*EXERCISE INPUT:*
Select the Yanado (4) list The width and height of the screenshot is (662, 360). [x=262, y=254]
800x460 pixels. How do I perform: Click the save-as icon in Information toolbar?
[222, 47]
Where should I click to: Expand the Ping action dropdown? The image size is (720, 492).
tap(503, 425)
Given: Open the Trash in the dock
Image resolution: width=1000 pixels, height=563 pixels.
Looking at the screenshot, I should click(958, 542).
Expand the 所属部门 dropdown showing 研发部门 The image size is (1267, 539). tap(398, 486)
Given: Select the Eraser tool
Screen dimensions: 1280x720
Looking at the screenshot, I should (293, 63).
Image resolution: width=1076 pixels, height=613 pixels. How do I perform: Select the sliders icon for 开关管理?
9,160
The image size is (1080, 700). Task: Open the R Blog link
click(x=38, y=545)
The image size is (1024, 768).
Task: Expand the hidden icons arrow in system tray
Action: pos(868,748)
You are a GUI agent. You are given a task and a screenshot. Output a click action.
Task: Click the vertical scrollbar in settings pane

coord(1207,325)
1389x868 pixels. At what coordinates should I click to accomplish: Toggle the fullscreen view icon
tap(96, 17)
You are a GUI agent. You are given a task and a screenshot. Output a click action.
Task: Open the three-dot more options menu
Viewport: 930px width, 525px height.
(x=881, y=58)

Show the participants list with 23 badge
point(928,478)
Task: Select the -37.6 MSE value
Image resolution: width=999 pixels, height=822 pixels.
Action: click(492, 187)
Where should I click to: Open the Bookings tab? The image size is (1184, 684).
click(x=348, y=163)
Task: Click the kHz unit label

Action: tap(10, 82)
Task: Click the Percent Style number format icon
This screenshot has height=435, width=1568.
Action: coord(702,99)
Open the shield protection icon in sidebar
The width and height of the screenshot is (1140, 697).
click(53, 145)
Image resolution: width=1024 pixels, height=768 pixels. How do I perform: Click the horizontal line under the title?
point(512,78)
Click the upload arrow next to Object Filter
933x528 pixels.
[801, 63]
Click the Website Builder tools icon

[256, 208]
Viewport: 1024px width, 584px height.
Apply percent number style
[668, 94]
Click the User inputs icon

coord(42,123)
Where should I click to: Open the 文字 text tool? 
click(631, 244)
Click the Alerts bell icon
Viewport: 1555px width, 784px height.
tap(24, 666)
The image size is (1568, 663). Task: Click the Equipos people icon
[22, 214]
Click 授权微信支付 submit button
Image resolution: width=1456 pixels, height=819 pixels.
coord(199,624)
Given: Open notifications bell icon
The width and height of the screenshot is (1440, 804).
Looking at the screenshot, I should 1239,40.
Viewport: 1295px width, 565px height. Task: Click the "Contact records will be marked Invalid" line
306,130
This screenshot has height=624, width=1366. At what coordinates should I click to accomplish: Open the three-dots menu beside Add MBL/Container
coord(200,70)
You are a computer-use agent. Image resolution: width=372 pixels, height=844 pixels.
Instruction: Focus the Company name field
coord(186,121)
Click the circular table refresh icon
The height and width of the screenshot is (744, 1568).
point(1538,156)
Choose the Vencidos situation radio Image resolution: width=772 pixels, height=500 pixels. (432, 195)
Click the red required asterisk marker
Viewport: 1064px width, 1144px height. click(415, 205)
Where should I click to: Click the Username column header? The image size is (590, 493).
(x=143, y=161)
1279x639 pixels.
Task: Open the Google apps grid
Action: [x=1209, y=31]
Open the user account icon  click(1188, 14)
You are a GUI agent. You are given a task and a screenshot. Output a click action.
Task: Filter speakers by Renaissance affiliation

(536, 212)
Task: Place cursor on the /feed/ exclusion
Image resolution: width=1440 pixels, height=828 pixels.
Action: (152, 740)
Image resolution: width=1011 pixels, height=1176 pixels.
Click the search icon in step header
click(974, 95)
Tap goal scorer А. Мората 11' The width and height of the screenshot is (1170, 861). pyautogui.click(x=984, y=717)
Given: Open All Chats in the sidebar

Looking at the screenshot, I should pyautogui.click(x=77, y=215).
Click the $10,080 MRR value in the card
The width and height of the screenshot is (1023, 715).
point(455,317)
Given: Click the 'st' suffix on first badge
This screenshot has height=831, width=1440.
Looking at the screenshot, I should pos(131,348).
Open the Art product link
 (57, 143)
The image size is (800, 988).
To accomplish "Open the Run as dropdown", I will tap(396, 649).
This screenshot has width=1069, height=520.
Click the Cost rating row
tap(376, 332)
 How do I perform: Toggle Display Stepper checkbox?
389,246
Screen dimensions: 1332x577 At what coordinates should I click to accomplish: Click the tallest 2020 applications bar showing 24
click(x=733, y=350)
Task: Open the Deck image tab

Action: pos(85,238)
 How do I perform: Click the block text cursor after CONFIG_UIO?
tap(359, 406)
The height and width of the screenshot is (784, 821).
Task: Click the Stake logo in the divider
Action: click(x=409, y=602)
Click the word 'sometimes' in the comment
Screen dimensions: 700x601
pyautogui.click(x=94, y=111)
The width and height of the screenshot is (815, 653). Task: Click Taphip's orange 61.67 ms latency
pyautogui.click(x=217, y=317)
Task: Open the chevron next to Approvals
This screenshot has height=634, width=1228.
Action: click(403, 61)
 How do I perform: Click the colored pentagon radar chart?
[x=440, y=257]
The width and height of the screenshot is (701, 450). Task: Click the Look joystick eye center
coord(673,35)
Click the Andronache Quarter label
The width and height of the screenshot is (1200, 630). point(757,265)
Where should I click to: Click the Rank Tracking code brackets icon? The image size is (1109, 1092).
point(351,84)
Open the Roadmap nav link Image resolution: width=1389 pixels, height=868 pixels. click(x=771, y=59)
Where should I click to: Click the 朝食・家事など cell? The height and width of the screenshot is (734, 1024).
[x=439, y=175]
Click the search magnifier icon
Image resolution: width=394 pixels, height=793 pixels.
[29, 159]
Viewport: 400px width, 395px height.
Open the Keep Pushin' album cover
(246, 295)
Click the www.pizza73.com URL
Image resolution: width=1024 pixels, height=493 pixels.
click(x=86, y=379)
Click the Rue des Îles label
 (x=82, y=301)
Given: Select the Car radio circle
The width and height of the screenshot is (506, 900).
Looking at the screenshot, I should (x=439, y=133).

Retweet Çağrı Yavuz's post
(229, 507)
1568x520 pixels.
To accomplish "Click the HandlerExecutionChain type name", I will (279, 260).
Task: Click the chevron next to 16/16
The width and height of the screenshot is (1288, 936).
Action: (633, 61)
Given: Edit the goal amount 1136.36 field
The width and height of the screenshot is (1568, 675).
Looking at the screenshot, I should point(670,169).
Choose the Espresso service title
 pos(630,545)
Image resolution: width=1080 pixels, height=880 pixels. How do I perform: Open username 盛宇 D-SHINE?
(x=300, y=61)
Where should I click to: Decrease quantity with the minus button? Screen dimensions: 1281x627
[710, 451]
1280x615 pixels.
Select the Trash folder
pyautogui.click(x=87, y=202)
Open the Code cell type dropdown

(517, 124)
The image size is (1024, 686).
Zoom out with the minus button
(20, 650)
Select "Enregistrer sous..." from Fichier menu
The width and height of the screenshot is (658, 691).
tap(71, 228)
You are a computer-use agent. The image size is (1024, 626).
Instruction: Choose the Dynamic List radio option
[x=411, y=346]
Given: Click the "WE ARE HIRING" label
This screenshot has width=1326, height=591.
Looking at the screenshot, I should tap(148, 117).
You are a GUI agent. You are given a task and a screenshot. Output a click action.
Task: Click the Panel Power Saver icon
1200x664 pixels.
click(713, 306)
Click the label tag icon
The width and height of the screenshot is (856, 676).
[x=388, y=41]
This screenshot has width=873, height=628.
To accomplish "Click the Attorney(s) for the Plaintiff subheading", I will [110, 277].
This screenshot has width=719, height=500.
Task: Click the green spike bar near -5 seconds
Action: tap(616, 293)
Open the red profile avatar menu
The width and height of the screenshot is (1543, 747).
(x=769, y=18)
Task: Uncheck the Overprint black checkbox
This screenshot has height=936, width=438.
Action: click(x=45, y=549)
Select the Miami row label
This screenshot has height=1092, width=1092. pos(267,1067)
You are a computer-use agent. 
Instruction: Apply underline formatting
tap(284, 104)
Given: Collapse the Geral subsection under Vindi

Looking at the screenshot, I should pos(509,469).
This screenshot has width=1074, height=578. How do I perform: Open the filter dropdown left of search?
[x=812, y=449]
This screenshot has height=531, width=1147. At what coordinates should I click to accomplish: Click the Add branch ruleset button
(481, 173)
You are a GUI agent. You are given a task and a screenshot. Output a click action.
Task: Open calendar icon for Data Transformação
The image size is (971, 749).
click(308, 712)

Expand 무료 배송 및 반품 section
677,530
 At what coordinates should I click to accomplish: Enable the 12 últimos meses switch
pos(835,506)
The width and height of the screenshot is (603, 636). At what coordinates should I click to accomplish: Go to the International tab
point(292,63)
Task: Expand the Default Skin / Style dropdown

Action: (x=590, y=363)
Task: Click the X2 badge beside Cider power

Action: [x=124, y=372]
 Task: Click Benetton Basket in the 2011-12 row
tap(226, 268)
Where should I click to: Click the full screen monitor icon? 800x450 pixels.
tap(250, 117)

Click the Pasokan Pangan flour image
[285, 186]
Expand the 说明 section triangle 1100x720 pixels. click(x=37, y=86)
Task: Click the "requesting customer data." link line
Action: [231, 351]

*ASSIGNED TASK:*
Looking at the records above, return exactly the lines from the line with "This screenshot has width=873, height=628." to the line with "Task: Open calendar", both ends included.

*SOLUTION TO THE PROBLEM:*
This screenshot has width=873, height=628.
To accomplish "Click the Attorney(s) for the Plaintiff subheading", I will [110, 277].
This screenshot has width=719, height=500.
Task: Click the green spike bar near -5 seconds
Action: tap(616, 293)
Open the red profile avatar menu
The width and height of the screenshot is (1543, 747).
(x=769, y=18)
Task: Uncheck the Overprint black checkbox
This screenshot has height=936, width=438.
Action: click(x=45, y=549)
Select the Miami row label
This screenshot has height=1092, width=1092. pos(267,1067)
You are a computer-use agent. 
Instruction: Apply underline formatting
tap(284, 104)
Given: Collapse the Geral subsection under Vindi

Looking at the screenshot, I should pos(509,469).
This screenshot has width=1074, height=578. How do I perform: Open the filter dropdown left of search?
[x=812, y=449]
This screenshot has height=531, width=1147. At what coordinates should I click to accomplish: Click the Add branch ruleset button
(481, 173)
You are a GUI agent. You are given a task and a screenshot. Output a click action.
Task: Open calendar icon for Data Transformação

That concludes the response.